Entrancing guitarist and singer Jake Xerxes Fussell follows his celebrated self-titled debut (produced by William Tyler) with a moving new album of Natural Questions in the form of transmogrified folk/blues koans. This time these radiant ancient tunes tone several shades darker while amplifying their absurdist humor, illuminating our national, and psychic, predicaments. Featuring art by iconic painter Roger Brown and contributions from three notable Nathans—Nathan Bowles (Steve Gunn), Nathan Salsburg (Alan Lomax Archive), and Nathan Golub (Mountain Goats)—as well as Joan Shelley and Casey Toll (Mt. Moriah).
Highlights
- Available on 150g virgin vinyl as an LP, with heavy-duty 24pt matte jacket with detailed song notes and sources, color labels, and high-res download code for the entire album.

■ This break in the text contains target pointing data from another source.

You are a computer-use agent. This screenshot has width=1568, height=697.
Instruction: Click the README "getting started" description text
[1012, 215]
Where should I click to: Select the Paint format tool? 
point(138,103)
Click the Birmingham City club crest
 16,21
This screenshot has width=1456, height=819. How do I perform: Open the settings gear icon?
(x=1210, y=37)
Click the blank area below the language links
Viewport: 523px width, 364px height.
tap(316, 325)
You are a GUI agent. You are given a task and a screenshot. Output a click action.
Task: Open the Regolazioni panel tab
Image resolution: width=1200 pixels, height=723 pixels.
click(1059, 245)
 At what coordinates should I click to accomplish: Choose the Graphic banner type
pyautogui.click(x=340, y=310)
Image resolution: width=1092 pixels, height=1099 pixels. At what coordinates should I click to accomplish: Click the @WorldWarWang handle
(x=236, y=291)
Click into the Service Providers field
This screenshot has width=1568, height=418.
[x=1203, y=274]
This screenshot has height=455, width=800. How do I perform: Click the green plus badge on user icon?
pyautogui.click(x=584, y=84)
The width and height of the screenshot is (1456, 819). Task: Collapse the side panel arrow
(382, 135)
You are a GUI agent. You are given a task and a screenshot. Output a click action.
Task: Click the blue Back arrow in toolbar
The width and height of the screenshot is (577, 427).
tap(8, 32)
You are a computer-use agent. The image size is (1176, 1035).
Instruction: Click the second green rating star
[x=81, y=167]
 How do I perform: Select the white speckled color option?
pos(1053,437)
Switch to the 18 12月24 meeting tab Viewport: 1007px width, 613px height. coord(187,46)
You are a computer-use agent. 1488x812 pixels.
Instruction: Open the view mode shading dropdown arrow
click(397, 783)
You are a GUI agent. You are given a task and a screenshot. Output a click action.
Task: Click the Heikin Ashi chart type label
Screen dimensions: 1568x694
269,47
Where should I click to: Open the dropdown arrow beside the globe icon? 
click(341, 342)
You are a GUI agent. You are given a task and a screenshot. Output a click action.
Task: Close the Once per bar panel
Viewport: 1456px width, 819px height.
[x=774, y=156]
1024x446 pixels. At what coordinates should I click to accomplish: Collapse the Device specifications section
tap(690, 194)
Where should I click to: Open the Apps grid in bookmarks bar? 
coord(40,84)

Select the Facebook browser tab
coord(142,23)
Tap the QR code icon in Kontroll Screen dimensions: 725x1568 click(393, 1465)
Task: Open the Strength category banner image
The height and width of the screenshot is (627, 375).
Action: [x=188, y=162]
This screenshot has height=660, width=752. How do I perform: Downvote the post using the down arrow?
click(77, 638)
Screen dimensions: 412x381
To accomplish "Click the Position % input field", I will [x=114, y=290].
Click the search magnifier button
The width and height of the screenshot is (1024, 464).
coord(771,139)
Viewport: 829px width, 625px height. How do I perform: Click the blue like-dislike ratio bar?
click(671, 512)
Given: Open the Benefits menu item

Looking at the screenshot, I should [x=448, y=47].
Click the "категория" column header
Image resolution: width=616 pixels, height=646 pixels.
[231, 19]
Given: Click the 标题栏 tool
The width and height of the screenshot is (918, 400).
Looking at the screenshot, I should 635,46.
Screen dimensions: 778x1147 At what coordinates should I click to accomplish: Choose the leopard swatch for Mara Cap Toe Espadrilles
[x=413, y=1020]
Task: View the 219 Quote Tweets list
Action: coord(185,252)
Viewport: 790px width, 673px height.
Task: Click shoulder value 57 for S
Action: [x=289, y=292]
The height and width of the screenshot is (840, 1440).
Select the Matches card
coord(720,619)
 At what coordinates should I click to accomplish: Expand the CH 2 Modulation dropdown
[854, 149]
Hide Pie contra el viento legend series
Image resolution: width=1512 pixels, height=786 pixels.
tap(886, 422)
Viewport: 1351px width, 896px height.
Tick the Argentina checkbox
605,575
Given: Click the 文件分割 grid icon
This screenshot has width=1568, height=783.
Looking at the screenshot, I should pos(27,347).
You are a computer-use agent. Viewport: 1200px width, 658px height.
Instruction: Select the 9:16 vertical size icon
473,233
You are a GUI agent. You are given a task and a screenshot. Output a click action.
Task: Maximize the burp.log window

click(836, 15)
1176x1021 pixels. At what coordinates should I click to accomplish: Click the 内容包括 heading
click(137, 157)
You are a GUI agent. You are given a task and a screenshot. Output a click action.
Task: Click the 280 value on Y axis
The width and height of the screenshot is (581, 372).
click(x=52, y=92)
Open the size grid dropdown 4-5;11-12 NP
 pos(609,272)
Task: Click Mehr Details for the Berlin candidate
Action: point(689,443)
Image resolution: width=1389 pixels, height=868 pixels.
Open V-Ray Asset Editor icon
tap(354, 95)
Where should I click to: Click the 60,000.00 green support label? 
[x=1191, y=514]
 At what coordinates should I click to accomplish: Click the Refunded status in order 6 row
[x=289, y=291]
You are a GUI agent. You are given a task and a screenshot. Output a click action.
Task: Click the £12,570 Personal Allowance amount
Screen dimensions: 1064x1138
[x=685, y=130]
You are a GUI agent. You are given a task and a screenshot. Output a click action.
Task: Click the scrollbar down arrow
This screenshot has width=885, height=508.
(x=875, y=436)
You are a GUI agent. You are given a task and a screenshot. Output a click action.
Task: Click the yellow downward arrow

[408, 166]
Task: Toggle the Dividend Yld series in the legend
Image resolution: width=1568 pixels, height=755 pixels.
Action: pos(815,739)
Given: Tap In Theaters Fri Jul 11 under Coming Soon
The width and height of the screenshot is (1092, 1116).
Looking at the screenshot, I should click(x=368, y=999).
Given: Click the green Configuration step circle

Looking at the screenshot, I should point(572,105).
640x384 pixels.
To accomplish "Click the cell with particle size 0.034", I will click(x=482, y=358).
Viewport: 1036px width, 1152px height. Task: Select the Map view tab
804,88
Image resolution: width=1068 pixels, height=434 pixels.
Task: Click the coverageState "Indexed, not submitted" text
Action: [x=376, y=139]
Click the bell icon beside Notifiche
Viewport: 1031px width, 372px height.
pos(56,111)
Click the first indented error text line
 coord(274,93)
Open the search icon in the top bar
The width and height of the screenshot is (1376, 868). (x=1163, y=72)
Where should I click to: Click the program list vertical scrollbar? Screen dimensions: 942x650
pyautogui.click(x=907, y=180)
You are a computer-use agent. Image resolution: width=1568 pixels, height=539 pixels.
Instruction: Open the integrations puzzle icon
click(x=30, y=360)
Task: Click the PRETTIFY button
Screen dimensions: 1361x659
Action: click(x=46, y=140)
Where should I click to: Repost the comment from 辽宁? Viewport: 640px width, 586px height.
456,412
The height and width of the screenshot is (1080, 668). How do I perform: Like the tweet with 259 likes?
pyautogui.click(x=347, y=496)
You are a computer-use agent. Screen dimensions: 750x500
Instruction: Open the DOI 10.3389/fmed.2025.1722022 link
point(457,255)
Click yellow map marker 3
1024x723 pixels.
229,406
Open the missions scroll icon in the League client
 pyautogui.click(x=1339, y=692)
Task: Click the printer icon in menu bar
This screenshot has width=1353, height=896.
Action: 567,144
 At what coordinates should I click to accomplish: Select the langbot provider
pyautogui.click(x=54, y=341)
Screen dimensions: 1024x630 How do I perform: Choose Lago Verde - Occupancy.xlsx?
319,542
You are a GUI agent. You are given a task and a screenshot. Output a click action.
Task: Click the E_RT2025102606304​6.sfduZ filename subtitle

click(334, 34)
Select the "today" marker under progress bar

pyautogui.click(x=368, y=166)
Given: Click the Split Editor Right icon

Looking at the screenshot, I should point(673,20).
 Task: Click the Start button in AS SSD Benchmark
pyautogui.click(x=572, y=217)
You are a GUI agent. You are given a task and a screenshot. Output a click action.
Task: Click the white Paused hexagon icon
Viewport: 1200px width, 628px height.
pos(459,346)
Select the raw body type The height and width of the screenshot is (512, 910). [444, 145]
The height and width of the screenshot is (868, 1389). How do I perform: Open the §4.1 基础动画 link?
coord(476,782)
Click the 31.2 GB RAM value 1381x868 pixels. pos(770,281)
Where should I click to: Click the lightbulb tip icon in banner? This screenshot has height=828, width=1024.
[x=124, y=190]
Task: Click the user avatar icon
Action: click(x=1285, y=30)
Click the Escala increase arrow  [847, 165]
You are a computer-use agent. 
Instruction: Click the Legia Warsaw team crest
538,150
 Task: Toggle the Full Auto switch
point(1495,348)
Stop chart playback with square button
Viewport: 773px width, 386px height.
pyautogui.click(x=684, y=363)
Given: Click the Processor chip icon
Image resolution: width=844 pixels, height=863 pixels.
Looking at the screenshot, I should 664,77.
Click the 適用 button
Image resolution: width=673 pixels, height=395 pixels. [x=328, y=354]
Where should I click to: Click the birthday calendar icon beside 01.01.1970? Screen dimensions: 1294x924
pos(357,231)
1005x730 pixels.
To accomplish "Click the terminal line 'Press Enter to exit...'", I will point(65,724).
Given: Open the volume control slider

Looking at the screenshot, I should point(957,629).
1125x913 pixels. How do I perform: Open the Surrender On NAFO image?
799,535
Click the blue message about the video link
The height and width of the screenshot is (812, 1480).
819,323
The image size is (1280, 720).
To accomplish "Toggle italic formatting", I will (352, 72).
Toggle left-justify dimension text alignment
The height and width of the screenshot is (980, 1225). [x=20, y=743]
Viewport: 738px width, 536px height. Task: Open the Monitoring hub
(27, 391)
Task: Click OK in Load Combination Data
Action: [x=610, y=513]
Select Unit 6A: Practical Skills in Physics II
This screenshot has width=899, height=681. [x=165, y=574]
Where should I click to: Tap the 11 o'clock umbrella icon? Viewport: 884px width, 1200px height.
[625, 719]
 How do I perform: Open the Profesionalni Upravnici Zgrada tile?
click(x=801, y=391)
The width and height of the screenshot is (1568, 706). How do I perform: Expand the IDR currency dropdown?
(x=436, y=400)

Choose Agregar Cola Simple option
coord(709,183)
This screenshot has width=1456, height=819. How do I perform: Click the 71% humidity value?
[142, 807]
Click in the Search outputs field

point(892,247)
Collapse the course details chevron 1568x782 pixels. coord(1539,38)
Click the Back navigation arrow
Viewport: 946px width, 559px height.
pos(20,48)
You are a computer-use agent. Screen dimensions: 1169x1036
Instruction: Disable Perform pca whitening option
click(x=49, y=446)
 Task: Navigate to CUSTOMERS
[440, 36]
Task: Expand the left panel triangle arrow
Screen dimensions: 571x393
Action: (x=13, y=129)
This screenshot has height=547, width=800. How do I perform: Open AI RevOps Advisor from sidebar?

- CD edition features heavy-duty matte gatefold jacket and LP replica artwork.
- Artwork features two paintings by iconic Chicago Imagist artist Roger Brown (1941–1997).
- PoB Artist Page for Jake Xerxes Fussell.
- RIYL: Michael Hurley, Bob Dylan, John Prine, Dave Van Ronk, Jim Dickinson, Raccoon Records, Joan Shelley, Nathan Bowles, Nathan Salsburg, William Tyler, Daniel Bachman, Wilco.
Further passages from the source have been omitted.